El desafío de seguridad municipal frente al crimen organizado en Michoacán

La confrontación directa entre autoridades municipales y grupos delictivos plantea interrogantes sobre la capacidad institucional y la coordinación de seguridad en el estado.

Redacción Alerta Nacional
Foto: sdpnoticias.com

La reciente confrontación entre Carlos Manzo, presidente municipal en Michoacán, y células del Cártel Jalisco Nueva Generación (CJNG) ha puesto bajo la lupa la fragilidad de las estructuras de seguridad local. Este enfrentamiento, ocurrido en un contexto de alta incidencia delictiva, obliga a cuestionar las condiciones que llevan a un edil a asumir funciones de contención que exceden las atribuciones constitucionales de un municipio, ante la aparente ausencia o insuficiencia de despliegues de la Guardia Nacional y la SEDENA en zonas críticas.

La dinámica de seguridad en México establece que la responsabilidad de enfrentar a organizaciones criminales de alto perfil recae, por mandato constitucional, en el ámbito federal a través de la Secretaría de Seguridad y Protección Ciudadana y el apoyo de las fuerzas armadas. Sin embargo, la realidad operativa en estados con alta presencia de grupos armados muestra que los alcaldes se encuentran frecuentemente en la línea de fuego, gestionando crisis de seguridad sin contar con las herramientas de inteligencia ni el poder de fuego necesario para contener a grupos criminales con capacidad de despliegue paramilitar.

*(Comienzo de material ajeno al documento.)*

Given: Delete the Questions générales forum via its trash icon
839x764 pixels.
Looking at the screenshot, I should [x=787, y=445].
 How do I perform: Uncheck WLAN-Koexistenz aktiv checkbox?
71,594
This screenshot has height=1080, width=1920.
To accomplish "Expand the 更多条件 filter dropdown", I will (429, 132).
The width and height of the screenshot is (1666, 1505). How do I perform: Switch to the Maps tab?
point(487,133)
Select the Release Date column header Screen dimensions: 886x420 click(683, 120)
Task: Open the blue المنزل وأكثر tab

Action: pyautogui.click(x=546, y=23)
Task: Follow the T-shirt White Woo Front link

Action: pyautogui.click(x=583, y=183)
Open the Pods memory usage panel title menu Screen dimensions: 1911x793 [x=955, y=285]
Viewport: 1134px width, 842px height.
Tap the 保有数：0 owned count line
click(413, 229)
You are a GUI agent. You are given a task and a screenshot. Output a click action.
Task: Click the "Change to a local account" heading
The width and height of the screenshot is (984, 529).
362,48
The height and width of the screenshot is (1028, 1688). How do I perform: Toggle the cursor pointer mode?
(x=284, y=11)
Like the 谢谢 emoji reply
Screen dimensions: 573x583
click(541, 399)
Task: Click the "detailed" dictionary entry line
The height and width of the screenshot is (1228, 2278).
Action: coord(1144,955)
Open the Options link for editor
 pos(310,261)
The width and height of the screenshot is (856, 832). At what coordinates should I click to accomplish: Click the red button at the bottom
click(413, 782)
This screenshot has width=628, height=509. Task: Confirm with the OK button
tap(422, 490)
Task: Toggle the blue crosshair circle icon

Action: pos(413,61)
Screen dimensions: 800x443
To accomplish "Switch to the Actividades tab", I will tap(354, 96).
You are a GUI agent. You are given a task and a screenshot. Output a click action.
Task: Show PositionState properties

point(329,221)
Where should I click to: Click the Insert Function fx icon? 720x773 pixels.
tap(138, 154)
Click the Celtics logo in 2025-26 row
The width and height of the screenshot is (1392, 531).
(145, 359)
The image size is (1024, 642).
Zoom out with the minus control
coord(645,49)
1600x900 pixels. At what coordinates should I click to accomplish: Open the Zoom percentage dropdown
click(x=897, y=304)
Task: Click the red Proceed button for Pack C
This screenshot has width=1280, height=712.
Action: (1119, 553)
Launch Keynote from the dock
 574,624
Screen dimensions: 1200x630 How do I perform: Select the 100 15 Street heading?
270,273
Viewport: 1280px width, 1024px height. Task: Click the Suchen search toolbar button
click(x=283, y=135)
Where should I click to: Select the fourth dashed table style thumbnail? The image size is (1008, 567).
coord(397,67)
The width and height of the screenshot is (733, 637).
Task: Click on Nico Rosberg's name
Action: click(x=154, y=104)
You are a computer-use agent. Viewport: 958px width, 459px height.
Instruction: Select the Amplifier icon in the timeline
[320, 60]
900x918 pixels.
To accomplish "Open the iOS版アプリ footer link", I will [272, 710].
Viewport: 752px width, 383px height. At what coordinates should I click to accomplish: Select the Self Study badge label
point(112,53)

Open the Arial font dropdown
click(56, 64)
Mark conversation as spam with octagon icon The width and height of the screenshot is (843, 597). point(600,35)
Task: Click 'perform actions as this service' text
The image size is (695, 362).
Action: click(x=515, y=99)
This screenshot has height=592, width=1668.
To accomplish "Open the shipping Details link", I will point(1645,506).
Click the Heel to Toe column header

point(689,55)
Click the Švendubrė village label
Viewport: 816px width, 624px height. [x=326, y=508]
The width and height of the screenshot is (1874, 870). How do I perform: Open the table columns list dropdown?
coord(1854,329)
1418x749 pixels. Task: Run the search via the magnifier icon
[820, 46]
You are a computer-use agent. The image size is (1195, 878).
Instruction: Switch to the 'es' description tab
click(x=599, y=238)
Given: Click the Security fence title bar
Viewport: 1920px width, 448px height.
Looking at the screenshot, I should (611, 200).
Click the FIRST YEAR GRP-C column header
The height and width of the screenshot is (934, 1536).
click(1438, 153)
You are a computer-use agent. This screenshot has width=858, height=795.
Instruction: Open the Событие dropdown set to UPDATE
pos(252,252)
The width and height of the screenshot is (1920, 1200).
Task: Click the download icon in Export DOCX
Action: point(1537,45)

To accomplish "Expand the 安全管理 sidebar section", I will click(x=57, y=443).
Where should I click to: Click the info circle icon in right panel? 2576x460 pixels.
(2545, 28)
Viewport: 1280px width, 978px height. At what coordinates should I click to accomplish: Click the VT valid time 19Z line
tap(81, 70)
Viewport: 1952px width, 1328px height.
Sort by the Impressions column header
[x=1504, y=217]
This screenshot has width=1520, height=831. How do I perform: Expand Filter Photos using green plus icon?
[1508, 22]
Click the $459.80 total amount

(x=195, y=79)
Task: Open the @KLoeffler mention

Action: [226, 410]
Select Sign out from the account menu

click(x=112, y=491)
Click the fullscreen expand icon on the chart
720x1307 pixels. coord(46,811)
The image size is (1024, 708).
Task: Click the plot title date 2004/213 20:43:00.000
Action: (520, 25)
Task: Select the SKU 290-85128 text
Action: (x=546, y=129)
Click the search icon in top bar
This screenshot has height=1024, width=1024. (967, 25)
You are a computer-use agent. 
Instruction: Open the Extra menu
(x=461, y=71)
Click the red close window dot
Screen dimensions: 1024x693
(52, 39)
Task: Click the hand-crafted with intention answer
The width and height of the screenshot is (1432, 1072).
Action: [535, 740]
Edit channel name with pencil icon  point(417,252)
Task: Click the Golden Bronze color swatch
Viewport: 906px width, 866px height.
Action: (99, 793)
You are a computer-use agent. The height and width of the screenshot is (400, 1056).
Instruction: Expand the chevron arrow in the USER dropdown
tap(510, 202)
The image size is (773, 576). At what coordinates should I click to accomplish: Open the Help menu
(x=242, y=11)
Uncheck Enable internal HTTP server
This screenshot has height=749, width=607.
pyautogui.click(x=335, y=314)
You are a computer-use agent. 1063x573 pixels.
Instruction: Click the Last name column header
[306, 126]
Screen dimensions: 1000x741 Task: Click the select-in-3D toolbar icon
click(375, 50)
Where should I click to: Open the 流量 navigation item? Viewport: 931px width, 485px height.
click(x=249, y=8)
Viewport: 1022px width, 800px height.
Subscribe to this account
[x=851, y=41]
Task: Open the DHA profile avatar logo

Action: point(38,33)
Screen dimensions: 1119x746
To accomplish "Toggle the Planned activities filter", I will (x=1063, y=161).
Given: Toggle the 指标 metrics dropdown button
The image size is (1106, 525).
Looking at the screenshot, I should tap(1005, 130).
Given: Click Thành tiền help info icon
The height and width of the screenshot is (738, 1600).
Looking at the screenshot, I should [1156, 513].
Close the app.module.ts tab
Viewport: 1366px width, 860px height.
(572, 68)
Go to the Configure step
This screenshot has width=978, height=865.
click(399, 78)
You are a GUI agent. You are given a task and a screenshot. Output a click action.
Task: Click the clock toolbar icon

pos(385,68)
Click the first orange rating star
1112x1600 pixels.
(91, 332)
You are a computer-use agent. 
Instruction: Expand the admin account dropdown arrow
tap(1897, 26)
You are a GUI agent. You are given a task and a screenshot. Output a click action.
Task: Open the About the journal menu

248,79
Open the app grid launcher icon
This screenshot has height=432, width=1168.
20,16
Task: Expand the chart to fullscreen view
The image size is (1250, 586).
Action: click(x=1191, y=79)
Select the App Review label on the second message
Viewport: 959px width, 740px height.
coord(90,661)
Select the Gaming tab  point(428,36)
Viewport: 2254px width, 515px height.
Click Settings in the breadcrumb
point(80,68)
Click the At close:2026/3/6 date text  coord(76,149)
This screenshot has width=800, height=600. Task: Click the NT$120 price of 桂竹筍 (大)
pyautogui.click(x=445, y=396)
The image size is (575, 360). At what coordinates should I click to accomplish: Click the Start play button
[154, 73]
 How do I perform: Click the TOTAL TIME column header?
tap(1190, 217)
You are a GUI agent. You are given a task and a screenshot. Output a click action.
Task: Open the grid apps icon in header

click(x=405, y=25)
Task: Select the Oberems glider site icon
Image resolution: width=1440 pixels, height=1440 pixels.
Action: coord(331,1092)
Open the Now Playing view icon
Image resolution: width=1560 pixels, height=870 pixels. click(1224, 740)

Analistas en seguridad pública señalan que la exposición directa de un presidente municipal ante el crimen organizado es sintomática de una falla en el esquema de coordinación interinstitucional. La pregunta que surge en el debate público es por qué las autoridades locales deben ocupar espacios de confrontación que deberían estar resguardados por operativos federales coordinados, evidenciando un vacío de autoridad que el Estado mexicano aún no ha logrado cerrar en diversas regiones del país.

Por su parte, los gobiernos estatales han propuesto fortalecer la coordinación mediante mesas de paz y seguridad para evitar que los alcaldes queden desprotegidos o aislados frente a las amenazas delictivas. No obstante, mientras los mecanismos de inteligencia federal no logren desarticular las estructuras de mando de los cárteles con mayor eficacia, los presidentes municipales seguirán operando bajo una vulnerabilidad extrema, poniendo en riesgo la gobernabilidad y la integridad de sus administraciones.